= Mario Pennacchia =

Italian sports journalist (1928–2021)

Mario Pennacchia (10 May 1928 – 24 August 2021) was an Italian sports journalist who wrote for Corriere dello Sport, Il Corriere dello Sport, La Gazzetta dello Sport, Il Messaggerò, and Il Giorno.

== Biography ==
A sports journalist and chronicler, Pennacchia collaborated with various newspapers, including Corriere dello Sport, where he authored the column "Forza Ragazzi!" for several years. He also wrote for Il Giorno and La Gazzetta dello Sport, serving as the director of the latter's Rome editorial office. Additionally, he edited the monthly magazine L'Arbitro and contributed to the daily newspaper Il Messaggero.

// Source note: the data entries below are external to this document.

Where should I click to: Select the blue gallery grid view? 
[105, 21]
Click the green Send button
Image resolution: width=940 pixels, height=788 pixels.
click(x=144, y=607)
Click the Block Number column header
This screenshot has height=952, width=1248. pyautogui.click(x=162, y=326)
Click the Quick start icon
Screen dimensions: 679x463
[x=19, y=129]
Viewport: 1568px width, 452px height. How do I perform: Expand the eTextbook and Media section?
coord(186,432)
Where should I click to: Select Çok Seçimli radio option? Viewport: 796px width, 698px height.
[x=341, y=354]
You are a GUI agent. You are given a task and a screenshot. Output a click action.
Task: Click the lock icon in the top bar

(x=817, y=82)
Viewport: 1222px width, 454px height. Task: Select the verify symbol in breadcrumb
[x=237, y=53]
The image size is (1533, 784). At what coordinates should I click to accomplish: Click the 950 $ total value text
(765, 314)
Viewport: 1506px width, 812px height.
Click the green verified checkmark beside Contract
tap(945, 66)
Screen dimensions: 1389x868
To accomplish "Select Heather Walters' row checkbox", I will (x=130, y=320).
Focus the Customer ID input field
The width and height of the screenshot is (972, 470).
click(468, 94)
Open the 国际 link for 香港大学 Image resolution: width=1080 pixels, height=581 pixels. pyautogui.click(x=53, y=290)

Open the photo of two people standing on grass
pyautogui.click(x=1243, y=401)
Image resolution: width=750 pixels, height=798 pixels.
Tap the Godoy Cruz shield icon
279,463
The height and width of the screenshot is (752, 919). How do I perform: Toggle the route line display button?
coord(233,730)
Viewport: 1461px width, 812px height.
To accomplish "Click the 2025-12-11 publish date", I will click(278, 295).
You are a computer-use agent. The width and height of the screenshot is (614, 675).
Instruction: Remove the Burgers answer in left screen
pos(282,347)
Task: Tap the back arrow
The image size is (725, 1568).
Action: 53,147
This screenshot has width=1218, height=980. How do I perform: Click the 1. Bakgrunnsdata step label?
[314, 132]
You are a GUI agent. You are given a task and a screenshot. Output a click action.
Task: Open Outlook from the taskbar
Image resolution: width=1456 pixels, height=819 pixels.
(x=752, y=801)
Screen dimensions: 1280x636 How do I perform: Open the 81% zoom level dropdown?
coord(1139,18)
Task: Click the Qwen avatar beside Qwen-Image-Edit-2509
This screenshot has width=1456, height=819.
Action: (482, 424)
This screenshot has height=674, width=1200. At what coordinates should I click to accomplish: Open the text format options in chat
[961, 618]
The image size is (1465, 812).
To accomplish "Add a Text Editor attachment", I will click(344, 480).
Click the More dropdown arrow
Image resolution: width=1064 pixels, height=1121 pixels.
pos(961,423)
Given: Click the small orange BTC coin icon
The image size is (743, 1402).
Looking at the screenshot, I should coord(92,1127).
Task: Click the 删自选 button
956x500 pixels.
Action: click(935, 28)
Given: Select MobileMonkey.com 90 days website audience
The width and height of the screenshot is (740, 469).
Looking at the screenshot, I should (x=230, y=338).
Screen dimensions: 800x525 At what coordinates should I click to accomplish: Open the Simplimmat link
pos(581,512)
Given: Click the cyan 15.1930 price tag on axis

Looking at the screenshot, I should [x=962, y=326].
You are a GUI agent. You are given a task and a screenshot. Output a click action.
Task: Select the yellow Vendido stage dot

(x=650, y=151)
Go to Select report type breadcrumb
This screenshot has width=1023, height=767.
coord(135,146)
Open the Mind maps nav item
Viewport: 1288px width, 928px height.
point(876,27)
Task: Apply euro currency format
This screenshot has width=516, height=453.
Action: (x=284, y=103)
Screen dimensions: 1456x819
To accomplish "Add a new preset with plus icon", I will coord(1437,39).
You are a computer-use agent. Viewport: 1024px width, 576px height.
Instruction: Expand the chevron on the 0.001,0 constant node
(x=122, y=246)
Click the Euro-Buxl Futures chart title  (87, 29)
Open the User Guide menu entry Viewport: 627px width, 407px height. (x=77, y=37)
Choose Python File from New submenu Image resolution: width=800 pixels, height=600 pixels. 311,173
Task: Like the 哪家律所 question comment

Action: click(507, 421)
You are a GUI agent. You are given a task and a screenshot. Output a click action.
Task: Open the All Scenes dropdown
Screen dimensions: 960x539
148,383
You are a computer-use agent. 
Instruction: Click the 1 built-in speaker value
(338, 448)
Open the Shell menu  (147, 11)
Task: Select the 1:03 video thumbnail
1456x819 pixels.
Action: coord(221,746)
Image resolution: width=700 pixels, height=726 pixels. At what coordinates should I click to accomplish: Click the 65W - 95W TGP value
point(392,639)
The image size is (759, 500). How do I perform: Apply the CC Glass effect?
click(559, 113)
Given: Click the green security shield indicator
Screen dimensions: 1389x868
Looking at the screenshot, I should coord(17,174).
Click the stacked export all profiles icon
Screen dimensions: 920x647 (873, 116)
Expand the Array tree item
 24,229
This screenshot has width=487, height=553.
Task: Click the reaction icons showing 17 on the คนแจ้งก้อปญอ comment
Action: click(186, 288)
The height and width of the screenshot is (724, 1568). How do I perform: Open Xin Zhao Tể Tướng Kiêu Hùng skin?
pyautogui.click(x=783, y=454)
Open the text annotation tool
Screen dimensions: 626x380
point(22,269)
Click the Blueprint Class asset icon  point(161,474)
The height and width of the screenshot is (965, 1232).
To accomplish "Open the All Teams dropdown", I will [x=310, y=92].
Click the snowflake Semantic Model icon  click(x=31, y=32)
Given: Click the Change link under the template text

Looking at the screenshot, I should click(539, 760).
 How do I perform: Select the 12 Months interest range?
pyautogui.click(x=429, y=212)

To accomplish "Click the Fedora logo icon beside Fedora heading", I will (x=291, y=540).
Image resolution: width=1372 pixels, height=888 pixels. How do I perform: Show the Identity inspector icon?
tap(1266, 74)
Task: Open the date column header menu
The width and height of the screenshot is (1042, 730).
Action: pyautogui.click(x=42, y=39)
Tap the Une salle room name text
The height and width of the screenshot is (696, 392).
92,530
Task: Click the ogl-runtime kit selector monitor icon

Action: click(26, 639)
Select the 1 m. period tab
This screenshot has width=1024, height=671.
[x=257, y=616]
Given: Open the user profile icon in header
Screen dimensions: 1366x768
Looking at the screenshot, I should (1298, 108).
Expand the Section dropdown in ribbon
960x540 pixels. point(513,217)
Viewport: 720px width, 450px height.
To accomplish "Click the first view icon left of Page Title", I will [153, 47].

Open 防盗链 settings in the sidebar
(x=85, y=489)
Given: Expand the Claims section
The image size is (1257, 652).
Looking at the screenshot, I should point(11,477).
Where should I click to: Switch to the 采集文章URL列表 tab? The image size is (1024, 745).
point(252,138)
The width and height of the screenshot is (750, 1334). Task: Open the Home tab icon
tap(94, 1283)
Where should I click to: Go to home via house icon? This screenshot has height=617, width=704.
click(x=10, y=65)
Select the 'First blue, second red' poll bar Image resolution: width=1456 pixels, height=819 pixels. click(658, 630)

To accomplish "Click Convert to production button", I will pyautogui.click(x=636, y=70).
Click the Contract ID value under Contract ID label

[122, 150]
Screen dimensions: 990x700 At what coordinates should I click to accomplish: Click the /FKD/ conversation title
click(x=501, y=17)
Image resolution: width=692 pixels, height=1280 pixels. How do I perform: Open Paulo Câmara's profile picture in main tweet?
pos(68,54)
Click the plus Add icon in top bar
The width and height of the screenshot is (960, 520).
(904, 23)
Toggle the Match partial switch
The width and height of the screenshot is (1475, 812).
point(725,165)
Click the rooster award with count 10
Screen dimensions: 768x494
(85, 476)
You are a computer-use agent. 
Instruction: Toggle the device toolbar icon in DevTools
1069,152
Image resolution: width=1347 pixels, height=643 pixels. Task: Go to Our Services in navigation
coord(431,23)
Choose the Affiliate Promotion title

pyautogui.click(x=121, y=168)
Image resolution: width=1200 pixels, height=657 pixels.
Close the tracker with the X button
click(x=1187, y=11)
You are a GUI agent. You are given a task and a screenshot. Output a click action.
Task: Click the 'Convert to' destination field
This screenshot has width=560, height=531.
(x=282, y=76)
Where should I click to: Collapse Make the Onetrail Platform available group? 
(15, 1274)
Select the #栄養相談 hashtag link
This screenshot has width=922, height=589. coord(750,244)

A former pundit on the television programs Il processo del lunedì (directed by Aldo Biscardi) and La Domenica Sportiva, he published numerous books dedicated to the world of sport and its champions. These include Gli Agnelli e la Juventus (winner of the Premio Bancarella Sport in 1986), Il Calcio in Italia, Lazio Patria Nostra, and Football Force One.

Between the late 1980s and early 1990s, he served as a consultant to the president of the FIGC, Antonio Matarrese. Under the presidency of Sergio Cragnotti, he was the head of communications for S.S. Lazio, the club he supported.

In 2003, he published the book Anche i ragazzi hanno fatto la storia ("Children Have Also Made History"), in which he recounted his personal experiences living between his native Itri and Rome during World War II.

Pennacchia died in Rome at the age of 93 following a cardiac arrest.